- [OPDRACHT]: Bewerk de rijen vanaf het begin tot en met de regel met "coordinates (134, 283).": vervang "Describe" door "Explain" en geef ze verder ongewijzigd weer.

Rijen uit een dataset
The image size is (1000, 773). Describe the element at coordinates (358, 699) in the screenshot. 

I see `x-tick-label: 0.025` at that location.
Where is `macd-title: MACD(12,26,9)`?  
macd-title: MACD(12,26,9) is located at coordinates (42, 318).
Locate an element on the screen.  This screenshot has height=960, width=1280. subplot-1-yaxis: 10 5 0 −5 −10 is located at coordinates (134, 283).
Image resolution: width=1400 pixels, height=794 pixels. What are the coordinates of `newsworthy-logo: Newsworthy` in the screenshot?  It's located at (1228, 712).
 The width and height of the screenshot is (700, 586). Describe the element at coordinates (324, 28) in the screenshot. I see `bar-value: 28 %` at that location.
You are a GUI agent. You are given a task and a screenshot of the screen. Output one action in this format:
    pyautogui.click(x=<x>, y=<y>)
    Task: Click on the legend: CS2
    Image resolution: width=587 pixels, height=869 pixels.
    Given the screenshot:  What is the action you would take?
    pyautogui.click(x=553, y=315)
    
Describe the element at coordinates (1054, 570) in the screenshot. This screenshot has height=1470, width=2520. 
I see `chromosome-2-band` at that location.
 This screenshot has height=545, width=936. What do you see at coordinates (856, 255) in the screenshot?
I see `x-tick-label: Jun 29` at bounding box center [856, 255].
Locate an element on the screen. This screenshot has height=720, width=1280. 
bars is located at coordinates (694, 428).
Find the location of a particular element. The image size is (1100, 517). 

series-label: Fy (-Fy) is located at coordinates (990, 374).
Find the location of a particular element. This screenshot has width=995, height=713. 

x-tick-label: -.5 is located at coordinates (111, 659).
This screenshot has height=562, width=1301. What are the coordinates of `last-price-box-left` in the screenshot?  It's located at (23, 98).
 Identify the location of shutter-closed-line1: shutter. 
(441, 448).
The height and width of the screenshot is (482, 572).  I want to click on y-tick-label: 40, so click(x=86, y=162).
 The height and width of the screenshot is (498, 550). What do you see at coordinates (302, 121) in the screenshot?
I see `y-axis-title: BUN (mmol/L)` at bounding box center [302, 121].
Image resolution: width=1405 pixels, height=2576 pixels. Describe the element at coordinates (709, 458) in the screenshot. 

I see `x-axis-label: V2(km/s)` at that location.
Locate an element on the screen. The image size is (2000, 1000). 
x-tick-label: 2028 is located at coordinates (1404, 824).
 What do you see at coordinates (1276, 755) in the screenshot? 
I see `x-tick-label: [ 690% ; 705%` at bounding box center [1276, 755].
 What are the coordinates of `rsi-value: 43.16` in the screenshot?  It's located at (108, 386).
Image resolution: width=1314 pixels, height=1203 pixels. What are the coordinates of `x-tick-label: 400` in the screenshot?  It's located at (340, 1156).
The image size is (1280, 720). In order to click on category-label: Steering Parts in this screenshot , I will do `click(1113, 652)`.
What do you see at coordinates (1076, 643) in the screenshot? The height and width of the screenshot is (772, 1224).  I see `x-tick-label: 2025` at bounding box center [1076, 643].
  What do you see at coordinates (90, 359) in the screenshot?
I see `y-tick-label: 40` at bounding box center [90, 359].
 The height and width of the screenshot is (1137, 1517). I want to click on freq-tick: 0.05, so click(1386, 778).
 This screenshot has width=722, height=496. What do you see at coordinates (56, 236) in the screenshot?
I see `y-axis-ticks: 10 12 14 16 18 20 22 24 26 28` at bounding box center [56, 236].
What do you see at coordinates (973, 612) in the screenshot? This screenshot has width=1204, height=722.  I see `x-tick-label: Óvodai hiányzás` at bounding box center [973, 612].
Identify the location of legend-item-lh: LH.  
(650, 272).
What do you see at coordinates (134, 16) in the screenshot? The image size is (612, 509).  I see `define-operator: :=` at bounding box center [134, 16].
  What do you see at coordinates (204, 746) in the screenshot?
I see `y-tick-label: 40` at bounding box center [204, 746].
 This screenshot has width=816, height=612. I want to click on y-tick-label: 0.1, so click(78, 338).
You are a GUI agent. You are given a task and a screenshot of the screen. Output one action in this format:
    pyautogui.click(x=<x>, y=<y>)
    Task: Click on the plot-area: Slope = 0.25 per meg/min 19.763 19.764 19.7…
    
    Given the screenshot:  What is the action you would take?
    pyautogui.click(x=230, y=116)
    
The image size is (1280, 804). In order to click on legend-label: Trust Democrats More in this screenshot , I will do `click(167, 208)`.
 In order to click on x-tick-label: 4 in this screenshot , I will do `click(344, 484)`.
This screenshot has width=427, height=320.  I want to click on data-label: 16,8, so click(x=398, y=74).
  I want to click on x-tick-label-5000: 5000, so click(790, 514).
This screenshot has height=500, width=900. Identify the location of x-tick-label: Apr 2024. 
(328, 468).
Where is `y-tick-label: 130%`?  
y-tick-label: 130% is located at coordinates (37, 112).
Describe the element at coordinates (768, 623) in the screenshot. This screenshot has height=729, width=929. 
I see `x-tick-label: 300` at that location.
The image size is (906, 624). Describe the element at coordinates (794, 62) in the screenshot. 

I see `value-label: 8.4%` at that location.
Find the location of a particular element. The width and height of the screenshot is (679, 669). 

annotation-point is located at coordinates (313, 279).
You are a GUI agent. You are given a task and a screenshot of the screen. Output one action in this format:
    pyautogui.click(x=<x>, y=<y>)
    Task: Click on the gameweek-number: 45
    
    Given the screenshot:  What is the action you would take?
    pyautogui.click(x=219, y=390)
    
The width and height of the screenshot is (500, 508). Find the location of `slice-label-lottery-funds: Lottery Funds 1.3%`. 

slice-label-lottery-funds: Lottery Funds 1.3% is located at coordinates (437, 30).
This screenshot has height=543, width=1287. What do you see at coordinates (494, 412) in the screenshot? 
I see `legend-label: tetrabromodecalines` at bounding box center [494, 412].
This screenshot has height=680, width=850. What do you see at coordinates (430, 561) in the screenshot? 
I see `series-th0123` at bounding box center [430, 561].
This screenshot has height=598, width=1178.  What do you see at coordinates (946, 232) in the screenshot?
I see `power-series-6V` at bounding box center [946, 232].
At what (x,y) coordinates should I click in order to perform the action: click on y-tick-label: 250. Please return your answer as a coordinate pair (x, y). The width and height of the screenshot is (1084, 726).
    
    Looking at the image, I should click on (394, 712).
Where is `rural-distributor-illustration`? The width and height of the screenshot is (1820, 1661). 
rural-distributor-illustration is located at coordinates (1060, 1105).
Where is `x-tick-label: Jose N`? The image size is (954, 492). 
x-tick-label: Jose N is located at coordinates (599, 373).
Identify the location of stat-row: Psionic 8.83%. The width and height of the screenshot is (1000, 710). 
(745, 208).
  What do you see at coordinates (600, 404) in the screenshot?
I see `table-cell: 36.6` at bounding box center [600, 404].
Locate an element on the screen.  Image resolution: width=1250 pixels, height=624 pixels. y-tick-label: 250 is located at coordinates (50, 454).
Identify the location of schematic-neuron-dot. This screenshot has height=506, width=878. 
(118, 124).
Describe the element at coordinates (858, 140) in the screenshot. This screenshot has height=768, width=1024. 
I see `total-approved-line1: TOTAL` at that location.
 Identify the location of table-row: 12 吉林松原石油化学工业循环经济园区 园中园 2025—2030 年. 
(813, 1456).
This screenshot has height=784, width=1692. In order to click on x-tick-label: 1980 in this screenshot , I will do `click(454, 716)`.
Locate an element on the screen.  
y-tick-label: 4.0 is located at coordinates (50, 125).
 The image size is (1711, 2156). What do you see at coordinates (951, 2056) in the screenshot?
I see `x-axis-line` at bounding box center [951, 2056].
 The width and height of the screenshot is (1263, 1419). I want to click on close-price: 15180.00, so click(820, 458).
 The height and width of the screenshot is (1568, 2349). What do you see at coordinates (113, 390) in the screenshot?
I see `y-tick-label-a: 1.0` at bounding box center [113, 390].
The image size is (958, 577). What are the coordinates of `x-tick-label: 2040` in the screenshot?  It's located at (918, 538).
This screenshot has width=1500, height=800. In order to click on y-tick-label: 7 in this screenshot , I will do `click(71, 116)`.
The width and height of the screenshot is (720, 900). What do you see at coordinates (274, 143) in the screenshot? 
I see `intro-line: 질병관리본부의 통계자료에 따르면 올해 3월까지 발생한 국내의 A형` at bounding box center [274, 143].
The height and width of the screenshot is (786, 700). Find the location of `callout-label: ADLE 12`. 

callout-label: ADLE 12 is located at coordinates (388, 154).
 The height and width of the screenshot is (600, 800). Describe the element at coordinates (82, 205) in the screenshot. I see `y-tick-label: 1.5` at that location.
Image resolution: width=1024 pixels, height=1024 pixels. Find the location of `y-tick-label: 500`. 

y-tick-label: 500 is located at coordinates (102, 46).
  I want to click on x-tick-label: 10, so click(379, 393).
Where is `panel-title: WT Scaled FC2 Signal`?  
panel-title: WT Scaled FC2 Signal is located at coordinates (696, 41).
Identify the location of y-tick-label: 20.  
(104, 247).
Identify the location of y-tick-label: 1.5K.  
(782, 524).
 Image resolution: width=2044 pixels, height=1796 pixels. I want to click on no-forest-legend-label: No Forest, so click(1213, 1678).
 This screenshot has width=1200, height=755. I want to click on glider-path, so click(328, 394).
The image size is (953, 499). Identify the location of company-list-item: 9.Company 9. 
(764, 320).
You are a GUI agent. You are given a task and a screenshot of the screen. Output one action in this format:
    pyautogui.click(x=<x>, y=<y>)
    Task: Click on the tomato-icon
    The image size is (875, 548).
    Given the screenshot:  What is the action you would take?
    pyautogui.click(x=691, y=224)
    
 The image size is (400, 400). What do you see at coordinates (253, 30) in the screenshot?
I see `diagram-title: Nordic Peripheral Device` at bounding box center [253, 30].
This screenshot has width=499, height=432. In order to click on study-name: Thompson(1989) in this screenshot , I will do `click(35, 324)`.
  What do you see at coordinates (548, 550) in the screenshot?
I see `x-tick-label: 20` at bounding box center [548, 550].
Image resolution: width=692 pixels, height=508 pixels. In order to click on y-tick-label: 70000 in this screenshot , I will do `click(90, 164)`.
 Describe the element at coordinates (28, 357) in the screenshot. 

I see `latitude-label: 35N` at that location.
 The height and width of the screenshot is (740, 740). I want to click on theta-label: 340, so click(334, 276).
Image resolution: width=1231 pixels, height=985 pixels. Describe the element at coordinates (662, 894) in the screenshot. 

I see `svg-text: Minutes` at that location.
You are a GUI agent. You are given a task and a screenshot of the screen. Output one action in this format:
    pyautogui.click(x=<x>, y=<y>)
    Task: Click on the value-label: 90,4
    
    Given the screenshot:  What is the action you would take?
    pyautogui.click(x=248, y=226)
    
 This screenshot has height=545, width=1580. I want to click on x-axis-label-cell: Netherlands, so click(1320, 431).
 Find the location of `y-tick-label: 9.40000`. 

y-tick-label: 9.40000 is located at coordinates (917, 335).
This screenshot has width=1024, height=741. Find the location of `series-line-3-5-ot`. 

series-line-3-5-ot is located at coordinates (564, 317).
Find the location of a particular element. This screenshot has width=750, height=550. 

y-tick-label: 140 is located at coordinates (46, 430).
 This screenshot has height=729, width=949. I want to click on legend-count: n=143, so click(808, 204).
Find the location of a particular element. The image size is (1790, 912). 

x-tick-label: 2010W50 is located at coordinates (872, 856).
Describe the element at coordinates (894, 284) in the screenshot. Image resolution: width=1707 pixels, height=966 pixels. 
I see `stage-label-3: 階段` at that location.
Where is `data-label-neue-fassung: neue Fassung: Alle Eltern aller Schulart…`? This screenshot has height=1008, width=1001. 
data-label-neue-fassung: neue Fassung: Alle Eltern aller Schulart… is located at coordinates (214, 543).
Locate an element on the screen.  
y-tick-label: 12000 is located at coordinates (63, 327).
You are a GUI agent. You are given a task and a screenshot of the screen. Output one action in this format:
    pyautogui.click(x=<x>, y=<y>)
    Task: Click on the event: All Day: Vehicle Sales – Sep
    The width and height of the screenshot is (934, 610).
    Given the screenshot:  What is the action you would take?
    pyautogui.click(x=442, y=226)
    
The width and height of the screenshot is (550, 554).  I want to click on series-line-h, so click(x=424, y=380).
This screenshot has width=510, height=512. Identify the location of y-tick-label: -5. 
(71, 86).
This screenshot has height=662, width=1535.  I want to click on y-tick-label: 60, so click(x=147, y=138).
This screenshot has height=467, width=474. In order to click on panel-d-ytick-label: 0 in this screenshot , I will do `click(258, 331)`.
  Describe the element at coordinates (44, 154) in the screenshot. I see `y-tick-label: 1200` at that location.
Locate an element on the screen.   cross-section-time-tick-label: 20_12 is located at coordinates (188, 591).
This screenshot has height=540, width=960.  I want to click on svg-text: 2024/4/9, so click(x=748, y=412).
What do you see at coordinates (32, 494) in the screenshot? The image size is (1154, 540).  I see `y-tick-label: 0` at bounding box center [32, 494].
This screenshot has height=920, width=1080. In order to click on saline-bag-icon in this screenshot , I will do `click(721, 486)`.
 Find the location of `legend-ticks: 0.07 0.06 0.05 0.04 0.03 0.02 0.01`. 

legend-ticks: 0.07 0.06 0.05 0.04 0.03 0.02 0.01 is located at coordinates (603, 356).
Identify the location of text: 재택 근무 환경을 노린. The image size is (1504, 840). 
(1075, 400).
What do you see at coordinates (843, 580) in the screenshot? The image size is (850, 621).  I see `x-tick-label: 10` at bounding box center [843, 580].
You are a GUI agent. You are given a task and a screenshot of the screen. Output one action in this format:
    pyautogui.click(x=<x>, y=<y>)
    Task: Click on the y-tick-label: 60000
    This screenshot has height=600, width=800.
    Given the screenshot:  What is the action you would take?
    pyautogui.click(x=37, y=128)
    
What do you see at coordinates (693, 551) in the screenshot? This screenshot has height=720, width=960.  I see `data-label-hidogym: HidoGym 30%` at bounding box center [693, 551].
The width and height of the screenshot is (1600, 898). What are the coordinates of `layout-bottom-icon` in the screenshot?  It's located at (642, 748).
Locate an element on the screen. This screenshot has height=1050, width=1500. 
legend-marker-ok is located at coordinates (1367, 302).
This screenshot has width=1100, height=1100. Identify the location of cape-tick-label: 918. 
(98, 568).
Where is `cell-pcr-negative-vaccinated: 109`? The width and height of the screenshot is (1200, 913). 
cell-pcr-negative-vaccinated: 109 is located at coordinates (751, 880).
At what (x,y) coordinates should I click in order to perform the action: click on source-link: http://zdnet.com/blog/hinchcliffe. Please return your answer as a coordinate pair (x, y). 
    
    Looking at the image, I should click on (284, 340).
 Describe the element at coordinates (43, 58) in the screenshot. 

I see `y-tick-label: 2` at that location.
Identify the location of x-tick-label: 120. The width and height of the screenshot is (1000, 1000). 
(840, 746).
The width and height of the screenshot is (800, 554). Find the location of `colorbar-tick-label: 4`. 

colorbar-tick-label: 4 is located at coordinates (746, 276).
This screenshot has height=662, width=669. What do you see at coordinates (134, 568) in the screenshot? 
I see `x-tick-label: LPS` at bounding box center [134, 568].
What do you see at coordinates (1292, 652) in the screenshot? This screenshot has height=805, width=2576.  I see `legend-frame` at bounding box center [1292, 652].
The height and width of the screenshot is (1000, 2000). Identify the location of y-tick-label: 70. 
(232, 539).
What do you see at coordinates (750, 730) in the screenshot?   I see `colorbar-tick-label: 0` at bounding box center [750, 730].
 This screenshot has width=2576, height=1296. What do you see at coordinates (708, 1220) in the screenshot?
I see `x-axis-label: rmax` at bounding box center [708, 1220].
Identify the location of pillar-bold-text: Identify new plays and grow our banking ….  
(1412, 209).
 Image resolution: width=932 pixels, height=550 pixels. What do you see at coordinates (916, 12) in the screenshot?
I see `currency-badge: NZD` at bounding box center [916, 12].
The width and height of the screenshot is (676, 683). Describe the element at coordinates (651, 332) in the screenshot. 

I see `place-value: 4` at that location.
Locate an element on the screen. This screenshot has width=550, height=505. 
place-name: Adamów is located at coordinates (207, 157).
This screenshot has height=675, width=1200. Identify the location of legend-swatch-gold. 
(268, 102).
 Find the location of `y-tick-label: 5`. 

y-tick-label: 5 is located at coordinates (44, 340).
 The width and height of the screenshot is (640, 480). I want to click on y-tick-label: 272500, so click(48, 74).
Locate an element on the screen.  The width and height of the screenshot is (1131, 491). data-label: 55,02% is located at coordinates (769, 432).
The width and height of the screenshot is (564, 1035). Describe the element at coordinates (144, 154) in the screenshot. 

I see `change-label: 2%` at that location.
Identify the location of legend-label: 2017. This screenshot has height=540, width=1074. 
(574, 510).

- [UITGEWERKTE OPLOSSING]:
The image size is (1000, 773). Explain the element at coordinates (358, 699) in the screenshot. 

I see `x-tick-label: 0.025` at that location.
Where is `macd-title: MACD(12,26,9)`?  
macd-title: MACD(12,26,9) is located at coordinates (42, 318).
Locate an element on the screen.  This screenshot has height=960, width=1280. subplot-1-yaxis: 10 5 0 −5 −10 is located at coordinates (134, 283).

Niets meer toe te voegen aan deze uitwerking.